Give again, word for word, every line in the entries below from the line with "Open more options menu on top tweet" up to and including the line with "This screenshot has height=203, width=335.", and no other line.

'''

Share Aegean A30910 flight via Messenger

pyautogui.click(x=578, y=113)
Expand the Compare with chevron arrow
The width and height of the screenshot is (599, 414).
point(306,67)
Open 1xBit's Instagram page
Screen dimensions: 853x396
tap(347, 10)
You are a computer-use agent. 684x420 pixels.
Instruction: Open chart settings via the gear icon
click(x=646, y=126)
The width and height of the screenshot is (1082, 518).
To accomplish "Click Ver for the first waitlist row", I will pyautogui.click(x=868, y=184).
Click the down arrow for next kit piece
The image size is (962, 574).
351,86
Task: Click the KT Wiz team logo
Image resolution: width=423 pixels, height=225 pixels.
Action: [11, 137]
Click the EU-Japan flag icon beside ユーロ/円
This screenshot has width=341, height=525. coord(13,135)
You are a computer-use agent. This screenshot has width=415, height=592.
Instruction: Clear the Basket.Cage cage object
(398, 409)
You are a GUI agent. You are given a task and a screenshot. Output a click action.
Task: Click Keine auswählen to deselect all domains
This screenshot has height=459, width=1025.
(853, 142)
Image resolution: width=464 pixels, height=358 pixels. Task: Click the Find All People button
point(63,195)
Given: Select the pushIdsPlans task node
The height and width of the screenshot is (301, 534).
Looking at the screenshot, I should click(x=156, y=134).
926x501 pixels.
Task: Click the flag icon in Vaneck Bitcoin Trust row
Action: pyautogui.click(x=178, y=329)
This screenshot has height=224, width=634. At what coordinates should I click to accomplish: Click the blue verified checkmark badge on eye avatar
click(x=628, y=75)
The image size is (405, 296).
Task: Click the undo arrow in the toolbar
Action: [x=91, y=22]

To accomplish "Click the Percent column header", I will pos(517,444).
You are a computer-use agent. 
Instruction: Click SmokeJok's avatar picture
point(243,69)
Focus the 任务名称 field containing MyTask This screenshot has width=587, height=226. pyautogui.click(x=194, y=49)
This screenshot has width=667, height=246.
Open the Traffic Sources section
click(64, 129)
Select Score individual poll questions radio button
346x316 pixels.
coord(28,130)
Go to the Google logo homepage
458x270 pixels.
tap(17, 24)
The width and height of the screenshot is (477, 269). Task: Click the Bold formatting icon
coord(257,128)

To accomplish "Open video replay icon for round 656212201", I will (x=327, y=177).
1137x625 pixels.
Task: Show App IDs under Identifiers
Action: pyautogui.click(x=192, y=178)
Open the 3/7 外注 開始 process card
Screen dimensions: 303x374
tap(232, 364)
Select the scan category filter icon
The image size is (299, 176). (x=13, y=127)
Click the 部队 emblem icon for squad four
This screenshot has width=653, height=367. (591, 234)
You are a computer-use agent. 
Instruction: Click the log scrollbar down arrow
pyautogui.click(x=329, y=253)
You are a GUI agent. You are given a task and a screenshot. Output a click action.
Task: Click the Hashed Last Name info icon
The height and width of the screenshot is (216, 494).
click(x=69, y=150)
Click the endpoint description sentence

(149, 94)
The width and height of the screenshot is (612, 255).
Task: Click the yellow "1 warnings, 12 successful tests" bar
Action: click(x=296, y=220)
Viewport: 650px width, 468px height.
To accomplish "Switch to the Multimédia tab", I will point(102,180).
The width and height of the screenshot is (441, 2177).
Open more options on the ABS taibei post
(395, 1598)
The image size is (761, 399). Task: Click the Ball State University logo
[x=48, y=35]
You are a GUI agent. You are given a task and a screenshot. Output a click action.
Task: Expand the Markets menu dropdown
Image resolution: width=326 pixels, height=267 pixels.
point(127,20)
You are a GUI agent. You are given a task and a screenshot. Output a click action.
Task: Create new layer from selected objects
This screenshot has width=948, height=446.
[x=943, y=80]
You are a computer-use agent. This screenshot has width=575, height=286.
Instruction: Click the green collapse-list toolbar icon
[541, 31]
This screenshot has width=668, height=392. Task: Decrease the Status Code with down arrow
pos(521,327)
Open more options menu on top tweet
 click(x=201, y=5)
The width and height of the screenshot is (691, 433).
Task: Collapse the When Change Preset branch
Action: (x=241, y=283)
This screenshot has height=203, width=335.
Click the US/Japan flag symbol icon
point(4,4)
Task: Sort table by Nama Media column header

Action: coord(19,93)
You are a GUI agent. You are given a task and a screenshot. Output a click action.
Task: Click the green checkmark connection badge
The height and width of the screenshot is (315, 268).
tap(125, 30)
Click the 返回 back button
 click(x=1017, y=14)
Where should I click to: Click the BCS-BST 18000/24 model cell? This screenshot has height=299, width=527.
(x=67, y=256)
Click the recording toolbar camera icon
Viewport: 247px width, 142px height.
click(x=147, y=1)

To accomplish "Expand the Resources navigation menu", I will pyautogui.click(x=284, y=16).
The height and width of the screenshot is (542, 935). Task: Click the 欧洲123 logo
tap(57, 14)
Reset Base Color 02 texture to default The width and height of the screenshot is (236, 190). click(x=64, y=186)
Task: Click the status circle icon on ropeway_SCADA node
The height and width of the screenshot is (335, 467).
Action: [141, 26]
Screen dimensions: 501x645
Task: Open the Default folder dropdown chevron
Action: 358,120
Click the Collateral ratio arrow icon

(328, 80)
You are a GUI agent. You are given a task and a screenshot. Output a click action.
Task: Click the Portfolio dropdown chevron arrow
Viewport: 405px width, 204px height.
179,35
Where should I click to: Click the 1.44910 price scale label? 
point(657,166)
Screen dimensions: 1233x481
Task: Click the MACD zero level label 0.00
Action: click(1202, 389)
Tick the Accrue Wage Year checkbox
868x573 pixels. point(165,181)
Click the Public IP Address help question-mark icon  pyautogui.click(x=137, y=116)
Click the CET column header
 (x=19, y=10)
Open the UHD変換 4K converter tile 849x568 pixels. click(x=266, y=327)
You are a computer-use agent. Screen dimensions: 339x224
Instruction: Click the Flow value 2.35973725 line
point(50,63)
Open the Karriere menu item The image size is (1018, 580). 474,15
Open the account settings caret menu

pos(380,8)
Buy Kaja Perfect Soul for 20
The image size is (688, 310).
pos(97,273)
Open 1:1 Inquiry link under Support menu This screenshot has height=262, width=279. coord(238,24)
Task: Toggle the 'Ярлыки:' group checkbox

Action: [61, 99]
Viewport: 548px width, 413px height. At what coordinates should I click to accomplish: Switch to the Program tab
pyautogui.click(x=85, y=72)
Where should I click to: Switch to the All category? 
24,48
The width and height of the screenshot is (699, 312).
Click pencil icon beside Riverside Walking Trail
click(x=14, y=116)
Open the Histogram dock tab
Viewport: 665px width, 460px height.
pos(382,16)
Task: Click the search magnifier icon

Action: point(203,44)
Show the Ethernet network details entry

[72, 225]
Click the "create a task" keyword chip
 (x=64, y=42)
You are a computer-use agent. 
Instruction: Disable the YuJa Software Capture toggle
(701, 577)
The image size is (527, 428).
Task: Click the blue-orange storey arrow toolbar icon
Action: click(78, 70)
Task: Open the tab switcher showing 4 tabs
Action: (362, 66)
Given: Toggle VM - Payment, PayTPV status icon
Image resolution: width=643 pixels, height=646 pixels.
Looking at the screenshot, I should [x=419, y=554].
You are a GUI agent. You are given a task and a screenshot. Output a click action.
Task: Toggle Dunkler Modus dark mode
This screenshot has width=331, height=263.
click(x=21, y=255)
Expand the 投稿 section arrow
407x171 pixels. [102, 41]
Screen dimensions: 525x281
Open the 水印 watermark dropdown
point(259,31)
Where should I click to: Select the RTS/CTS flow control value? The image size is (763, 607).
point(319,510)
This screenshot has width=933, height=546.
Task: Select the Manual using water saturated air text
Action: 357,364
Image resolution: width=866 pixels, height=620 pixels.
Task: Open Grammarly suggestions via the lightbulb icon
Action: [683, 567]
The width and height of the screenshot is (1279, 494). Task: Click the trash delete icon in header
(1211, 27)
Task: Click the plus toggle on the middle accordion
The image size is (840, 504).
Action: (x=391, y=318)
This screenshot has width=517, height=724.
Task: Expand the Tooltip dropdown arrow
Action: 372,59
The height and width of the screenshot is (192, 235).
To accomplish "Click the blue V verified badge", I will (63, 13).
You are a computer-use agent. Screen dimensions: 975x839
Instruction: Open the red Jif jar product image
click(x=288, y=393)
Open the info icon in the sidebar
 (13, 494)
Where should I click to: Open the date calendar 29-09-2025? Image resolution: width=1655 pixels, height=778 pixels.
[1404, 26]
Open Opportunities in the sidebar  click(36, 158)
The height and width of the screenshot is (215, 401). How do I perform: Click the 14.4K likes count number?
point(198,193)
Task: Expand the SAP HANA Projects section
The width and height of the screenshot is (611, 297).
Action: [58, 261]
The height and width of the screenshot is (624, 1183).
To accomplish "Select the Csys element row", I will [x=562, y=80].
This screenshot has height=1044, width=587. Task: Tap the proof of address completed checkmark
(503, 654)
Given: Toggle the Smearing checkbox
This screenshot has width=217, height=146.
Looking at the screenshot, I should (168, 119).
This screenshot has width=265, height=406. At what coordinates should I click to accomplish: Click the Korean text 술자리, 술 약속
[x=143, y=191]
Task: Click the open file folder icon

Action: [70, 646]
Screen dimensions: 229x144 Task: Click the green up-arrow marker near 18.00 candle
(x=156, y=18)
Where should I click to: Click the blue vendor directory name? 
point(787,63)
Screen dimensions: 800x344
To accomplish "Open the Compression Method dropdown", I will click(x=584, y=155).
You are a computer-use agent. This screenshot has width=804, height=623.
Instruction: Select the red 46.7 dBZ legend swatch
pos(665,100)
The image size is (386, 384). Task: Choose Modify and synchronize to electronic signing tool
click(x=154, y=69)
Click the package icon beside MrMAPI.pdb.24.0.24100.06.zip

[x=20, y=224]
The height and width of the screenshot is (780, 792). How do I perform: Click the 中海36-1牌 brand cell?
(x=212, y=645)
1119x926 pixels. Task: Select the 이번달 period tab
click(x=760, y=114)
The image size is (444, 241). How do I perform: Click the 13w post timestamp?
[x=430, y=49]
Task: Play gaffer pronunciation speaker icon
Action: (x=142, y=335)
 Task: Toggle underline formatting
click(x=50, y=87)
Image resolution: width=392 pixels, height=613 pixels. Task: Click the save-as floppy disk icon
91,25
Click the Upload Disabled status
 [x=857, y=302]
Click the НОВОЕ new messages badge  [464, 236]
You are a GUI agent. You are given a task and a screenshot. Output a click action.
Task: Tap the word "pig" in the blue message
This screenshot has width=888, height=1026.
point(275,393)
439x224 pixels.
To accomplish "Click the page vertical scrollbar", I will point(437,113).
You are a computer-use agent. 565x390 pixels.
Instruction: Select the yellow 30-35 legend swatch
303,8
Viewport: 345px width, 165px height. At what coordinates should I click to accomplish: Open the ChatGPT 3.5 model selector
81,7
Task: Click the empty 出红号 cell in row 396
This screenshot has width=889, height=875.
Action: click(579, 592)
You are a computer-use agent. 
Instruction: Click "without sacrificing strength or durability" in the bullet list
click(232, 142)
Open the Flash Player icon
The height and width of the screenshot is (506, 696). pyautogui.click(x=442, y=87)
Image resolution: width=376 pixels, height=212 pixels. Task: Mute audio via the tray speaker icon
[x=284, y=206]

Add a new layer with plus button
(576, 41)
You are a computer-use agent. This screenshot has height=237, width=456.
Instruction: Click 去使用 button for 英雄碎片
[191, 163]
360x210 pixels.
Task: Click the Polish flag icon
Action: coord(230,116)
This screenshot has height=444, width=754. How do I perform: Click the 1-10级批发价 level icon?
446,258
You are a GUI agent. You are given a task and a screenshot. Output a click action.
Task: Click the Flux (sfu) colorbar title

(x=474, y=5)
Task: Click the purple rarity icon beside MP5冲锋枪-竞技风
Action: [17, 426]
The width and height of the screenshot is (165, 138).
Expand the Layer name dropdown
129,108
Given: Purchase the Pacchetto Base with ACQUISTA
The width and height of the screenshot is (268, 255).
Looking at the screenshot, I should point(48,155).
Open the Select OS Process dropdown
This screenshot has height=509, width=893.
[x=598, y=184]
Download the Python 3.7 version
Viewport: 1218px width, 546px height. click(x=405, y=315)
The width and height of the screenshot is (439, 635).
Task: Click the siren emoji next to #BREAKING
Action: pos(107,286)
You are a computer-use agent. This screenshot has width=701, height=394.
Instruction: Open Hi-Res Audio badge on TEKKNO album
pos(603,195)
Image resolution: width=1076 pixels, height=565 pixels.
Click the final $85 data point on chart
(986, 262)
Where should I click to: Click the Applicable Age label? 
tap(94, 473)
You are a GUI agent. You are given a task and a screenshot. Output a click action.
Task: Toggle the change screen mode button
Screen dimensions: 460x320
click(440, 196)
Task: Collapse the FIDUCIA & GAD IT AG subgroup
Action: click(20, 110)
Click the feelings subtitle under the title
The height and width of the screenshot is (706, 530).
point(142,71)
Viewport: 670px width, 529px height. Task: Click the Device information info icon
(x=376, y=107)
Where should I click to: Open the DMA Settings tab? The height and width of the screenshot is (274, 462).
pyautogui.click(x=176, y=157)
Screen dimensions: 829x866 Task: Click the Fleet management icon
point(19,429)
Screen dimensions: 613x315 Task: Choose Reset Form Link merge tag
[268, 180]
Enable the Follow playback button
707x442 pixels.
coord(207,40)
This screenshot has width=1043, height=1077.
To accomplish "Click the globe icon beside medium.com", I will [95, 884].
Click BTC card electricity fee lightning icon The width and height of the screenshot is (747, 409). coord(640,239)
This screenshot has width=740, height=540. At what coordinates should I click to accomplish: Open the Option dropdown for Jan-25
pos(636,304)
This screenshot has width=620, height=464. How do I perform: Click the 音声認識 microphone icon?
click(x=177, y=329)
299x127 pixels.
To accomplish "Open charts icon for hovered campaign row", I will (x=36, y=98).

'''

*Answer space*:
Open more options menu on top tweet
 click(x=201, y=5)
The width and height of the screenshot is (691, 433).
Task: Collapse the When Change Preset branch
Action: (x=241, y=283)
This screenshot has height=203, width=335.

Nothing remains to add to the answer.